O'Reilly logo
live online training icon Live Online training

Streaming data analysis with Go

enter image description here

Leveraging Go’s core primitives to analyze events in real-time

Daniel Whitenack

Go provides an excellent platform for real-time analysis. In this training, we will stream text data (tweets) and analyze the sentiment (negative or positive) of those tweets in real-time. However, the principles from this example could be applied to streaming analysis of log lines, user interactions, financial transactions, and much more.
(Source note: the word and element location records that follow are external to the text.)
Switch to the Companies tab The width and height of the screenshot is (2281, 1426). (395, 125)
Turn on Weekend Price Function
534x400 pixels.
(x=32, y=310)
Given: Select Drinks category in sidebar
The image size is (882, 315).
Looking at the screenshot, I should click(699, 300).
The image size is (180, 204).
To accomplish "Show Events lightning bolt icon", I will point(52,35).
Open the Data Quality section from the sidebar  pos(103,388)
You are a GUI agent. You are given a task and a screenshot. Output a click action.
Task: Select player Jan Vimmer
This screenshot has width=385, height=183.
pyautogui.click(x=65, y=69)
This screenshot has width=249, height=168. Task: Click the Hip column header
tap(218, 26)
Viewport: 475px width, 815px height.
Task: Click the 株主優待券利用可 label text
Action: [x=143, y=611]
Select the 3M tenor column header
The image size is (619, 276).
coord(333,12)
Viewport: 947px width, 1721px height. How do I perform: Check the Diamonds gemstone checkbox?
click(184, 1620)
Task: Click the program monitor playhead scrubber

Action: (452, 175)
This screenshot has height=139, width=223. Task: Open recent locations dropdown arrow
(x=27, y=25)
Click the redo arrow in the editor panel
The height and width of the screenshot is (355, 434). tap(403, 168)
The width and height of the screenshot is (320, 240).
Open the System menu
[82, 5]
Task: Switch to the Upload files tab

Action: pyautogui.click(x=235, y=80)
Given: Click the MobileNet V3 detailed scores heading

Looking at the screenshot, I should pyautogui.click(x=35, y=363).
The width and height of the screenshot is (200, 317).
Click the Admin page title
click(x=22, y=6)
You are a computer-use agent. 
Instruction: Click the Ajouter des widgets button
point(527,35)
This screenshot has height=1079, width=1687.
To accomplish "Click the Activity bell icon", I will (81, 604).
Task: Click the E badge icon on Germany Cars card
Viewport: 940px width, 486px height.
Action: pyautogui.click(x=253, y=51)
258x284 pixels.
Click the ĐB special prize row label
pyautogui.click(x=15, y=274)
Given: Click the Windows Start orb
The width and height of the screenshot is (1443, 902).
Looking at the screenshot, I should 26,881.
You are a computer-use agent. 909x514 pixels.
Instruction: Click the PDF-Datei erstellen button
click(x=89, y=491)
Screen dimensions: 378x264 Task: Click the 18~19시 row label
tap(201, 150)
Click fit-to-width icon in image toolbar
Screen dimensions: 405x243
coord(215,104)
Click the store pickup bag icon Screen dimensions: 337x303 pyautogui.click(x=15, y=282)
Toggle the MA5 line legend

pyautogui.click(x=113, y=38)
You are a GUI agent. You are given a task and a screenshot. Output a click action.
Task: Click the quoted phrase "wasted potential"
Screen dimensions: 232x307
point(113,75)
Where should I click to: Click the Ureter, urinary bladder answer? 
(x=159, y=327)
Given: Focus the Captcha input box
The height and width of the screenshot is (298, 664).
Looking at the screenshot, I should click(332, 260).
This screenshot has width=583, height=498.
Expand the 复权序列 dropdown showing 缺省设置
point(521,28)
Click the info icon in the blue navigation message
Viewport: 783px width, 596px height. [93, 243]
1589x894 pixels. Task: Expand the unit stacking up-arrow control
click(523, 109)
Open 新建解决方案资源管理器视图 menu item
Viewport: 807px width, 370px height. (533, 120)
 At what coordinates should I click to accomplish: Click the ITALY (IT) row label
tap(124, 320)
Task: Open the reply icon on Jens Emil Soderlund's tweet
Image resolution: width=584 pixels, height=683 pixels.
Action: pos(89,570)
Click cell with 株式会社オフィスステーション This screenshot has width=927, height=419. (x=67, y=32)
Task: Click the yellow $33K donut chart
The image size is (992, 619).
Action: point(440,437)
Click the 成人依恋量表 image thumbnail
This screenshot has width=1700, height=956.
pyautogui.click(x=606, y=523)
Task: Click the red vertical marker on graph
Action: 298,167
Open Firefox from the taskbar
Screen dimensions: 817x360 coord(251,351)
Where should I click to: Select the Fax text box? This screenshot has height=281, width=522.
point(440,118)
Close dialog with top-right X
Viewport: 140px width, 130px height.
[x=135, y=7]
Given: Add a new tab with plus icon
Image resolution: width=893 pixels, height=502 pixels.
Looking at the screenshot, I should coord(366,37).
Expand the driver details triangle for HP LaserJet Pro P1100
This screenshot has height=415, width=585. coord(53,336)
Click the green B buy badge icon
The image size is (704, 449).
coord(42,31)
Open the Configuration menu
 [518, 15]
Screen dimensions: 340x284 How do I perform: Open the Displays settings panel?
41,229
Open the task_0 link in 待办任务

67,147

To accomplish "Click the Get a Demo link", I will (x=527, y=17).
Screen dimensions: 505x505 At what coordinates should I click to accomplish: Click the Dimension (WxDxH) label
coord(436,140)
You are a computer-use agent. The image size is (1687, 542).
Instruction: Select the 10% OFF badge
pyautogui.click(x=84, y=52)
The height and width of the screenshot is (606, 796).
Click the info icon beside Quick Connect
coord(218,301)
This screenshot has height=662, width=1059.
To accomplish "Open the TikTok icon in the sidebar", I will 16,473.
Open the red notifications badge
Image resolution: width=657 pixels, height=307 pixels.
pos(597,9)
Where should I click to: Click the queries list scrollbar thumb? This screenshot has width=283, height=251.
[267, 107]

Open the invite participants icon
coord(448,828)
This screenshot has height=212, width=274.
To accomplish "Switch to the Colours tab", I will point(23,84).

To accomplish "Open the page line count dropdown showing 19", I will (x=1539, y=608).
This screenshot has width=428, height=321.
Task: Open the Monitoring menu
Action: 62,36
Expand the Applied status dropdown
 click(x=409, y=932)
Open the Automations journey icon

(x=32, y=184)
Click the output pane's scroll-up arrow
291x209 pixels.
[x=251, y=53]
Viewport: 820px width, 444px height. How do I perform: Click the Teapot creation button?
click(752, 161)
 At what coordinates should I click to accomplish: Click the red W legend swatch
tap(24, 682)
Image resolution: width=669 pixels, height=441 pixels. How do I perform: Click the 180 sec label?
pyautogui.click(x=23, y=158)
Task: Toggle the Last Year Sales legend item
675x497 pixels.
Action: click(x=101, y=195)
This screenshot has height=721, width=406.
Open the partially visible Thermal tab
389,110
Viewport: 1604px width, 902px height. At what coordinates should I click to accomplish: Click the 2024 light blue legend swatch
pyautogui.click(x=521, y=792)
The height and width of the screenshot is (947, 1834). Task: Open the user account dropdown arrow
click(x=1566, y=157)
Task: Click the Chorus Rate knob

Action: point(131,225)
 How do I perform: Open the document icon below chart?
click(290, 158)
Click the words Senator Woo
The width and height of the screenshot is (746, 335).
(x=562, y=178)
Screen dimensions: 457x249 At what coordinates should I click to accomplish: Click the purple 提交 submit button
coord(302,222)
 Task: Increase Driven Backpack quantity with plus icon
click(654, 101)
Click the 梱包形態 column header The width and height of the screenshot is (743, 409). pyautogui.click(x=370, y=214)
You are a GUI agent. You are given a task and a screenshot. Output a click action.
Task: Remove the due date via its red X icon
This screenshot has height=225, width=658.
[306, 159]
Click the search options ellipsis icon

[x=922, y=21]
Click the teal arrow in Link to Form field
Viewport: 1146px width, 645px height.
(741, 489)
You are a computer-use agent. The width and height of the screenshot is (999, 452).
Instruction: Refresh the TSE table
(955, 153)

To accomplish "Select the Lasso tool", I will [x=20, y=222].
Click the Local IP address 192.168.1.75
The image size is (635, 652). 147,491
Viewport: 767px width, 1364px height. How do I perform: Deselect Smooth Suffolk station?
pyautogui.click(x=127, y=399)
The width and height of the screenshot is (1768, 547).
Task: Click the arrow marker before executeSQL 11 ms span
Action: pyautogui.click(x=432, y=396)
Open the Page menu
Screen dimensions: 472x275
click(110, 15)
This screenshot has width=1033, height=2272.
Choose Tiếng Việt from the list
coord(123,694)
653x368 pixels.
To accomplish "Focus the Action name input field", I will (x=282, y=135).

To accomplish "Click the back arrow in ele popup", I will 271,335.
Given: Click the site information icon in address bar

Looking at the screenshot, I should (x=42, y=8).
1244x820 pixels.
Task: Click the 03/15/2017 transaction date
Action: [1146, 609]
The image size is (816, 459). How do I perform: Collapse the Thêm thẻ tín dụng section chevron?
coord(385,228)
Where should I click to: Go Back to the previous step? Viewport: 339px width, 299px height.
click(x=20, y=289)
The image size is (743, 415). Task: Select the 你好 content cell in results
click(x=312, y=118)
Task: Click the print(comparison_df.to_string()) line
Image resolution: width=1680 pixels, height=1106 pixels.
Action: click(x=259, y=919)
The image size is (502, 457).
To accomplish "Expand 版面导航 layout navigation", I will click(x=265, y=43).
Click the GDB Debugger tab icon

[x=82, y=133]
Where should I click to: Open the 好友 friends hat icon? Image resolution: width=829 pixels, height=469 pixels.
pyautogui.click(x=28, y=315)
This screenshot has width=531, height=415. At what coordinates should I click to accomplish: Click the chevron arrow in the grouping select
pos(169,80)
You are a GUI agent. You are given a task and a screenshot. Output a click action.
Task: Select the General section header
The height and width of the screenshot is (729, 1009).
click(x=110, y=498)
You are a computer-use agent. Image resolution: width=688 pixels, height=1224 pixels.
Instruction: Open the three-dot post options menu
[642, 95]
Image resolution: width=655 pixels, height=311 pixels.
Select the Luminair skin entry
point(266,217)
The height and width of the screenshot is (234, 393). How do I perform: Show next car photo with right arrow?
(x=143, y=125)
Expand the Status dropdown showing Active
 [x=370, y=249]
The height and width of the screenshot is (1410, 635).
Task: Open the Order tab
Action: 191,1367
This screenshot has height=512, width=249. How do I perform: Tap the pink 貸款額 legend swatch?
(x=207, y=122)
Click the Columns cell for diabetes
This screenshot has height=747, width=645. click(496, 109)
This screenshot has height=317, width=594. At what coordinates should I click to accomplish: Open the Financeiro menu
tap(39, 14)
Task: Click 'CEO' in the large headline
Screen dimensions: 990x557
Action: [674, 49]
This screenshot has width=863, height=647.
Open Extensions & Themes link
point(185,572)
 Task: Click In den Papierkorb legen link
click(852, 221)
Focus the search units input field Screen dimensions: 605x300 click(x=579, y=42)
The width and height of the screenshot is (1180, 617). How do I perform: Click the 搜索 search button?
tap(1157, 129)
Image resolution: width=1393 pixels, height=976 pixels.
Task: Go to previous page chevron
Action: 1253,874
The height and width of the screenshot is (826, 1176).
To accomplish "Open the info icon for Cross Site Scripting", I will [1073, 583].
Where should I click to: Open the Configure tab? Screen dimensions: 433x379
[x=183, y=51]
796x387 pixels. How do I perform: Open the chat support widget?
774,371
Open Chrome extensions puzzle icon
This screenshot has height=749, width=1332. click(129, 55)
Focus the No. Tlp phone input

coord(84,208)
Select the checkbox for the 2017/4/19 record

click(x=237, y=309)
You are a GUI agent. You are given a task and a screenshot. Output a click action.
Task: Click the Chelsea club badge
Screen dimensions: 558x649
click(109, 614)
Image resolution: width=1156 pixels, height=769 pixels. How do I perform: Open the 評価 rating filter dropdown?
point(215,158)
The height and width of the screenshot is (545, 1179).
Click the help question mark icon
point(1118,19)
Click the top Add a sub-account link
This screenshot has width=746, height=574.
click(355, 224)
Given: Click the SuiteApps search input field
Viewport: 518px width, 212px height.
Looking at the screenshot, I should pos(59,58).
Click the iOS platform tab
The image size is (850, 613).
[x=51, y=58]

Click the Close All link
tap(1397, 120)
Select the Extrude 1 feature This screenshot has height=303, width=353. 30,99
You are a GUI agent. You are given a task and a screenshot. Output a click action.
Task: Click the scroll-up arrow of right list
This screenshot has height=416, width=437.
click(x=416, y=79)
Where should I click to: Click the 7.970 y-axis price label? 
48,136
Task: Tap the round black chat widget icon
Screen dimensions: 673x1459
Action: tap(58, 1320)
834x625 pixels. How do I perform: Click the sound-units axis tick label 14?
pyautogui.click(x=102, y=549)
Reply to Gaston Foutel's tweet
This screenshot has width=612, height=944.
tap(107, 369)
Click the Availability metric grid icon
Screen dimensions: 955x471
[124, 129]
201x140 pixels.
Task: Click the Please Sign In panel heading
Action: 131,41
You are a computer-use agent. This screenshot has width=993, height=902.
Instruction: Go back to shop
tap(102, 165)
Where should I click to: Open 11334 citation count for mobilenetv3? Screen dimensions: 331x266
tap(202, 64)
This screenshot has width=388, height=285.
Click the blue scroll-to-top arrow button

What you'll learn-and how you can apply it

After taking this course, you will be able to:
- Write handlers for streaming data input with Go
- Parse textual data in event messages
- Analyze the sentiment of portions of text

Participants will understand…
- Basic Go syntax and program structure
- Asynchronous handling of events
- High-level sentiment analysis techniques

Participants will be able to…
- Utilize a pattern for real time data analysis with Go
- Parse text data with Go
- Generate predictions of sentiment for portions of text

This training course is for you because...

  • You are a developer with some experience writing Go, and you need to process data in
    real time
  • You are a data analyst working with streaming data, and you need to implement
    streaming analyses in a language made to handle concurrency

Prerequisites

  • Programming experience in some language (Go, Python, R, etc.)
  • Some experience working on the command line (files I/O, etc.)

Recommended Preparation:
- Complete the Go tour: https://tour.golang.org/welcome/1
- Read through the Twitter API docs: https://dev.twitter.com/streaming/overview

Downloads required for the course:

This training uses JupyterHub. A link will be provided at the start of the course for the needed notebooks and materials. If you prefer to install locally, please follow the instructions in the gophernotes README so you can run Go in a Jupyter notebook.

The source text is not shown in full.